*Document text*
What about people who mix alcoholic drinks with, say, Club Soda or Tonic Water? Will they pay a higher tax on their mixer? If not, will this make a Rum & Coca-Cola significantly more expensive than a Vodka & Tonic?  

Or will people switch back to beer and wine, or drink stuff straight, or with water?

Maybe we should tax ice. Or straws.

Also, if I buy a Pepsi at Taco Bell, should I pay less in tax than if I buy it in a can at Raley's?

What about Kool Aid, or other drinks made with little or no real fruit juice?

Suppose I buy some dry ice and put it flavored water and make my own carbonated drink? Is that cheating?

I believe a tax on soft drinks is regressive. I'd rather see something directed more at the wealthier consumer, such as a tax on upscale drinks... Starbucks, for example. Consider the Mocha: It's got caffeine, it's got Sugar....but it's missing bubbles, so apparently it would pass unscathed.  

If you're going to tax something, why not tax things that are truly not good for you, or for society.

Why not tax premium gasoline at a higher rate than regular...nowadays, only higher performance cars require premium.

Also, why do we tax books and magazines (fiction and non) but not television and radio programming?

Why do we tax sunscreen? Why in the world are condoms taxable? Or band-aids?

Why don't we start taxing meat? It's not nice to kill animals, and eating them is often not good for one's health. I like a hamburger as much as the next guy, but grazing a steer and having him release alot of methane into the air, then slaughtering him and grinding him up and eating him is ugly stuff. Seems to me that ugly ought to be taxable.

*Entries shown*
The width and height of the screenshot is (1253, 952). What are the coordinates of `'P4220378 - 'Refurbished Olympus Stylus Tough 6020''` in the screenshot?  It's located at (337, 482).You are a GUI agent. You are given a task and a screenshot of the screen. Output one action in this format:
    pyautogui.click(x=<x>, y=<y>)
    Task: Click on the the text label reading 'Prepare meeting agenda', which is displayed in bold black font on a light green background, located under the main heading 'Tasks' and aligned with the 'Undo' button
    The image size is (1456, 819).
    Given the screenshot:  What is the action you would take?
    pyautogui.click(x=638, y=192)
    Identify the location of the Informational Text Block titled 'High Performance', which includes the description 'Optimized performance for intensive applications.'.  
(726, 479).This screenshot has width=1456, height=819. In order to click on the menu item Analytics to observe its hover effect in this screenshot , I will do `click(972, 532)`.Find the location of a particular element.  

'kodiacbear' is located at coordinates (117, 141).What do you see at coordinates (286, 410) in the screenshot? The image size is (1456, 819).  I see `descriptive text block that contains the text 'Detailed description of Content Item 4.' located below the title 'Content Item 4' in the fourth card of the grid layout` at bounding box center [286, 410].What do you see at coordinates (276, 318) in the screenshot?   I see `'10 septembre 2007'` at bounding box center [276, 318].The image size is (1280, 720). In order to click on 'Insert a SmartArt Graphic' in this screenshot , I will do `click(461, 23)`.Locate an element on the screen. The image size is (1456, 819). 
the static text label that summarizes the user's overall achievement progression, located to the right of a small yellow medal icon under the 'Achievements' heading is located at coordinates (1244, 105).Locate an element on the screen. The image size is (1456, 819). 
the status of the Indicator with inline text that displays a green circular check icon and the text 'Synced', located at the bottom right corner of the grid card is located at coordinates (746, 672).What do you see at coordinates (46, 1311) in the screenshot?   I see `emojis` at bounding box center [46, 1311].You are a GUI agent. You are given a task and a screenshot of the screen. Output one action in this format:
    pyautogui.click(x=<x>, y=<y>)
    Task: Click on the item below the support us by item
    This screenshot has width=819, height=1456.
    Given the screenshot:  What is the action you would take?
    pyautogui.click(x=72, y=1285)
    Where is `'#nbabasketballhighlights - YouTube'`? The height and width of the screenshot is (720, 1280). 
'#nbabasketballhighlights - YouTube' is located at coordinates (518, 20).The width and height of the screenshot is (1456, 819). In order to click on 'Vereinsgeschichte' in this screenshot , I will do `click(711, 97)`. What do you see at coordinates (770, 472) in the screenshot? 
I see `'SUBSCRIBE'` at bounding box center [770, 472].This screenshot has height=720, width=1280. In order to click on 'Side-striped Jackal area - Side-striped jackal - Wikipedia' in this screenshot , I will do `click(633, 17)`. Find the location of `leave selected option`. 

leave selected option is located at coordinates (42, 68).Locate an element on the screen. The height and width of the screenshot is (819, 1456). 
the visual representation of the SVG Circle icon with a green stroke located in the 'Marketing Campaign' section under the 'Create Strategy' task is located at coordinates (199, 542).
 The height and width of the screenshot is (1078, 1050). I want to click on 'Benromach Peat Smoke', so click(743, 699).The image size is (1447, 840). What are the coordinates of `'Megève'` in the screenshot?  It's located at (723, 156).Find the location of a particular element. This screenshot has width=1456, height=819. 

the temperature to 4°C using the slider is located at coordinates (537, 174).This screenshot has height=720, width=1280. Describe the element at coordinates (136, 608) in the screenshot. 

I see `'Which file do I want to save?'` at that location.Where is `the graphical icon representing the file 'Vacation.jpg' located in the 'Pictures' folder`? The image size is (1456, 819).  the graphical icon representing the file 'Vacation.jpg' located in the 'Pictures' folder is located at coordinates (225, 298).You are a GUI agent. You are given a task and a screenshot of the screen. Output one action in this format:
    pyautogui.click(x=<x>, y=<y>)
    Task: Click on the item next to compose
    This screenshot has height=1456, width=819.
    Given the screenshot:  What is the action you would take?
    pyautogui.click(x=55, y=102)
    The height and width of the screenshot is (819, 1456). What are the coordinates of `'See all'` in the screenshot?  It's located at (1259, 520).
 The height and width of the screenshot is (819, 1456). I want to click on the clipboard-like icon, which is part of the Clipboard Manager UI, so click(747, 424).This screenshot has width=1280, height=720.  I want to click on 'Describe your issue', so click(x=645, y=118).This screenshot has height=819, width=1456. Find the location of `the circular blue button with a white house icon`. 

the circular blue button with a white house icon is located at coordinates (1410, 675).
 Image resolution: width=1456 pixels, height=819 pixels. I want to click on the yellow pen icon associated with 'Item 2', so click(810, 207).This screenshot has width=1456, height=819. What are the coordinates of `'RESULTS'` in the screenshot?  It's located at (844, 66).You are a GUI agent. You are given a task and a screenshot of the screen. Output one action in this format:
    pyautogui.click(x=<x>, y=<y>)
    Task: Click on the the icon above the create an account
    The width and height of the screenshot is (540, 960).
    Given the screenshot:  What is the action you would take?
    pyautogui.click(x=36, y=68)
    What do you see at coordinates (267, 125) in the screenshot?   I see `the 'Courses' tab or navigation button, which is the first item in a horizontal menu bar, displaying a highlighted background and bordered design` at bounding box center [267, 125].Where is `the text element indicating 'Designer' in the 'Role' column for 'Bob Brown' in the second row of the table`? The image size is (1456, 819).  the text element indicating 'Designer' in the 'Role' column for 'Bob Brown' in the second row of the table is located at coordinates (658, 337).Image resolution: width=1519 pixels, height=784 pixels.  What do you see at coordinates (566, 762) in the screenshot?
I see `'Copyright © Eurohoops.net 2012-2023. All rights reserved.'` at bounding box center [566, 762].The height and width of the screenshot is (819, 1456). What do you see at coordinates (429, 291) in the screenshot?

*Problem set*
1. In one to three sentences, explain why the writer of the text on soft drink taxes would prefer a tax on upscale drinks such as those at Starbucks.
2. Repeat everything in the text on soft drink taxes from "Or will people" down to "Is that cheating?".
The items are separate material and are not part of the text on soft drink taxes.

*Written answers*
1. The writer believes a tax on soft drinks is regressive. A tax on upscale drinks, such as those at Starbucks, would fall more on wealthier consumers.

2.
Or will people switch back to beer and wine, or drink stuff straight, or with water?

Maybe we should tax ice. Or straws.

Also, if I buy a Pepsi at Taco Bell, should I pay less in tax than if I buy it in a can at Raley's?

What about Kool Aid, or other drinks made with little or no real fruit juice?

Suppose I buy some dry ice and put it flavored water and make my own carbonated drink? Is that cheating?